▶ **Collected data**
********************

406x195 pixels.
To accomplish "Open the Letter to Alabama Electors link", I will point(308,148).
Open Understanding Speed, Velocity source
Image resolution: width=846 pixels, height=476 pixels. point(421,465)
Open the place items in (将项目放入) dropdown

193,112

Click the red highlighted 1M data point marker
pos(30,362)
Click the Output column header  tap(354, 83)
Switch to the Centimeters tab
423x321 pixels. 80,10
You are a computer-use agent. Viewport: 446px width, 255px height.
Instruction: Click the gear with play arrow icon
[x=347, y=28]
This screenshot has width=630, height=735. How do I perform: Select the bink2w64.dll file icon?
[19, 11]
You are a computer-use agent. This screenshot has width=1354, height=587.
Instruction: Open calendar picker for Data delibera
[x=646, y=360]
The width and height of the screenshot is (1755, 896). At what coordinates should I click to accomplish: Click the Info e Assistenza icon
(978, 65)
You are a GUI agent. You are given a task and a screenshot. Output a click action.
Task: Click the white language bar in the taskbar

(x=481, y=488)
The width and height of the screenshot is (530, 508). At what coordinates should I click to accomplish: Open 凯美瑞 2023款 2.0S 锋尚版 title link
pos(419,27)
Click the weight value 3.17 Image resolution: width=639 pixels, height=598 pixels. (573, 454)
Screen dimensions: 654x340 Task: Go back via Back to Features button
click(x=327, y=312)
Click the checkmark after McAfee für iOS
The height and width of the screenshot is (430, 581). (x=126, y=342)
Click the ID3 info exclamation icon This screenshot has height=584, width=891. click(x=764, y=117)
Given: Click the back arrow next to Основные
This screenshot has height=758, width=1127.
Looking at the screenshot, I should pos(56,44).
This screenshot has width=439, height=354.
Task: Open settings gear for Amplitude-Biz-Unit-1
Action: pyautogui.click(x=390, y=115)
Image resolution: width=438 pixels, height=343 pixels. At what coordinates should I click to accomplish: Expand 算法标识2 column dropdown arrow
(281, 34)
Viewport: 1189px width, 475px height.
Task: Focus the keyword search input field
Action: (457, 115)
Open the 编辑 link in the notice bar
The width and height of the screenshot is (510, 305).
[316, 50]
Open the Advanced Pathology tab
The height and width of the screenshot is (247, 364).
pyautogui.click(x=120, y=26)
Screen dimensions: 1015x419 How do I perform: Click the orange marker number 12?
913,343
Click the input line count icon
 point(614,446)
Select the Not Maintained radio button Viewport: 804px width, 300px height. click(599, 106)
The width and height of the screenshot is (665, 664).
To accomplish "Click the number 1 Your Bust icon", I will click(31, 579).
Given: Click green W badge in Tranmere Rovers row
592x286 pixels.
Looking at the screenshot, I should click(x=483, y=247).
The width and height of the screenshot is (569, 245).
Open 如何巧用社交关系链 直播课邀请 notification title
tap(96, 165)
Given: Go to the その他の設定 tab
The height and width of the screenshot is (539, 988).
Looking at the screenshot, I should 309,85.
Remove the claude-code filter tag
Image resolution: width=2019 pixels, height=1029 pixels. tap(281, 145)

********************

Using the records, find how many lines include the string "Output" and report that number alone.

2